2. **Sketch the Graph:**
* I know a regular sine wave ($y = \sin x$) starts at 0, goes up to 1, back to 0, down to -1, and back to 0 for one full cycle.
* Since our amplitude is 15, our wave will do the same thing, but it will go up to 15 and down to -15.
* So, I'd draw a coordinate plane.
* At $x=0$, $y=0$ (because $15 \sin(0) = 0$).
* At $x=\pi/2$ (which is about 1.57), $y=15$ (because $15 \sin(\pi/2) = 15 \times 1 = 15$). This is the highest point!
* At $x=\pi$ (which is about 3.14), $y=0$ (because $15 \sin(\pi) = 15 \times 0 = 0$). It crosses the x-axis again.
* At $x=3\pi/2$ (which is about 4.71), $y=-15$ (because $15 \sin(3\pi/2) = 15 \times (-1) = -15$). This is the lowest point!
* At $x=2\pi$ (which is about 6.28), $y=0$ (because $15 \sin(2\pi) = 15 \times 0 = 0$). One full cycle is complete!
* Then, I would connect these points with a smooth, curvy wave.

3. **Check with a Calculator:** If I typed $y = 15 \sin x$ into a graphing calculator, the picture on the screen would look just like my sketch! The wave would clearly go up to a maximum height of 15 and down to a minimum of -15, perfectly matching my amplitude.

Alternative answer

Answer:
The amplitude of the function $y = 15 \sin x$ is 15.

To sketch the graph:
1. Draw an x-axis and a y-axis.
2. Mark key points on the x-axis, like $0, \frac{\pi}{2}, \pi, \frac{3\pi}{2}, 2\pi$.
3. Mark key values on the y-axis, specifically 15 and -15, since the amplitude is 15.
4. Plot these points for one cycle:
* At $x=0$, $y = 15 \sin(0) = 0$. So, (0,0).
* At $x=\frac{\pi}{2}$, $y = 15 \sin(\frac{\pi}{2}) = 15 \times 1 = 15$. So, $(\frac{\pi}{2}, 15)$. This is the maximum point.
* At $x=\pi$, $y = 15 \sin(\pi) = 15 \times 0 = 0$. So, $(\pi, 0)$.
* At $x=\frac{3\pi}{2}$, $y = 15 \sin(\frac{3\pi}{2}) = 15 \times (-1) = -15$. So, $(\frac{3\pi}{2}, -15)$. This is the minimum point.
* At $x=2\pi$, $y = 15 \sin(2\pi) = 15 \times 0 = 0$. So, $(2\pi, 0)$.
5. Connect these points smoothly with a wave shape.
6. The pattern will repeat for values of x greater than $2\pi$ and less than $0$.

Explain
This is a question about <amplitude and sketching the graph of a sine function>. The solving step is:

First, to find the amplitude, I remembered that for a sine function written as $y = A \sin x$, the amplitude is simply the absolute value of A, which is $|A|$. In our problem, $y = 15 \sin x$, the 'A' part is 15. So, the amplitude is $|15|$, which is 15. This tells us how high and low the wave goes from the middle line (which is y=0 in this case).

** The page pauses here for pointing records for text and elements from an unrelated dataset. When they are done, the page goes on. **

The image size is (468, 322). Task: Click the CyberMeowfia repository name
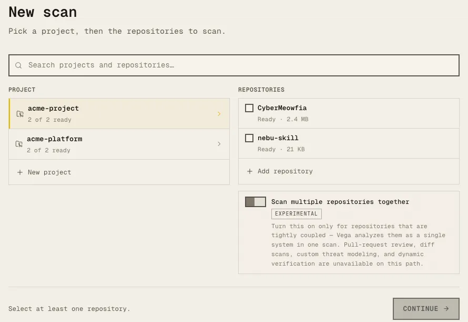pyautogui.click(x=282, y=108)
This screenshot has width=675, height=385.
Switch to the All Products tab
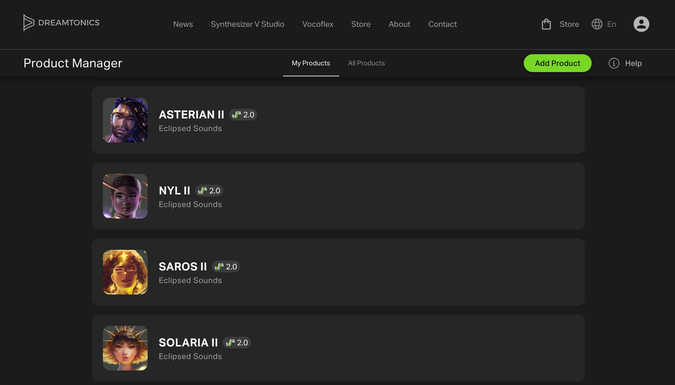366,63
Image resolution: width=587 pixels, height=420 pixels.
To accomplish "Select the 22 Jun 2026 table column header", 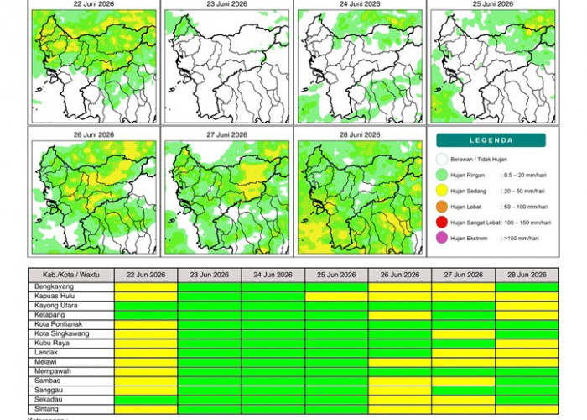I will point(146,275).
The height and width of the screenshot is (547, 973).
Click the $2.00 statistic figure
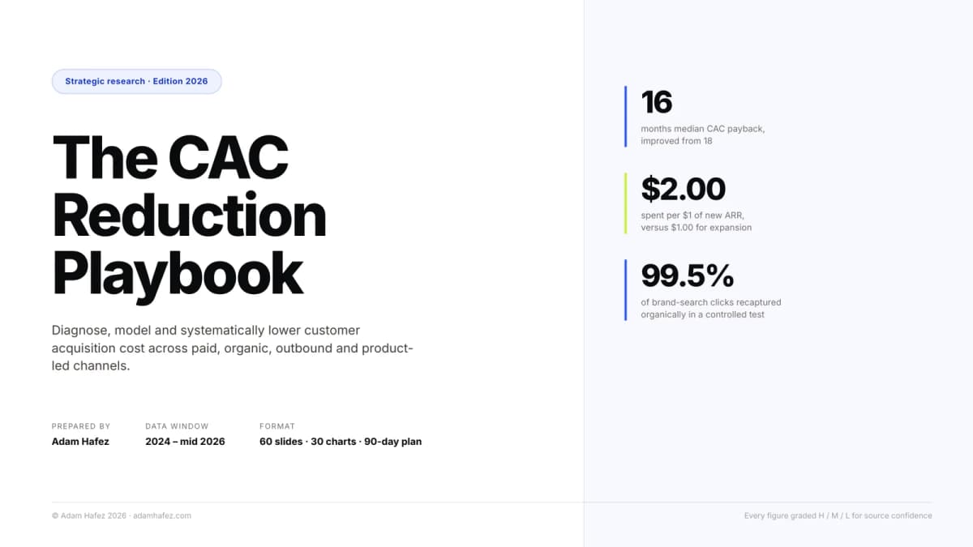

Next, to sketch the graph, I thought about what a normal $y = \sin x$ graph looks like, but stretched up and down by 15.
1. A regular sine wave starts at 0, goes up to 1, back to 0, down to -1, and then back to 0, all over an x-interval of $2\pi$.
2. Because our amplitude is 15, instead of going to 1 and -1, our wave will go all the way up to 15 and all the way down to -15.
3. So, I just took the important points of a basic sine wave and multiplied the y-values by 15:
* When $x=0$, $y = 15 \times \sin(0) = 15 \times 0 = 0$.
* When $x=\frac{\pi}{2}$ (which is like 90 degrees), $y = 15 \times \sin(\frac{\pi}{2}) = 15 \times 1 = 15$. This is the highest point!
* When $x=\pi$ (180 degrees), $y = 15 \times \sin(\pi) = 15 \times 0 = 0$.
* When $x=\frac{3\pi}{2}$ (270 degrees), $y = 15 \times \sin(\frac{3\pi}{2}) = 15 \times (-1) = -15$. This is the lowest point!
* When $x=2\pi$ (360 degrees), $y = 15 \times \sin(2\pi) = 15 \times 0 = 0$.
4. Then, I just imagined drawing a smooth wave through these points, going from (0,0) up to $(\frac{\pi}{2}, 15)$, down through $(\pi, 0)$, further down to $(\frac{3\pi}{2}, -15)$, and finally back up to $(2\pi, 0)$. And it keeps repeating!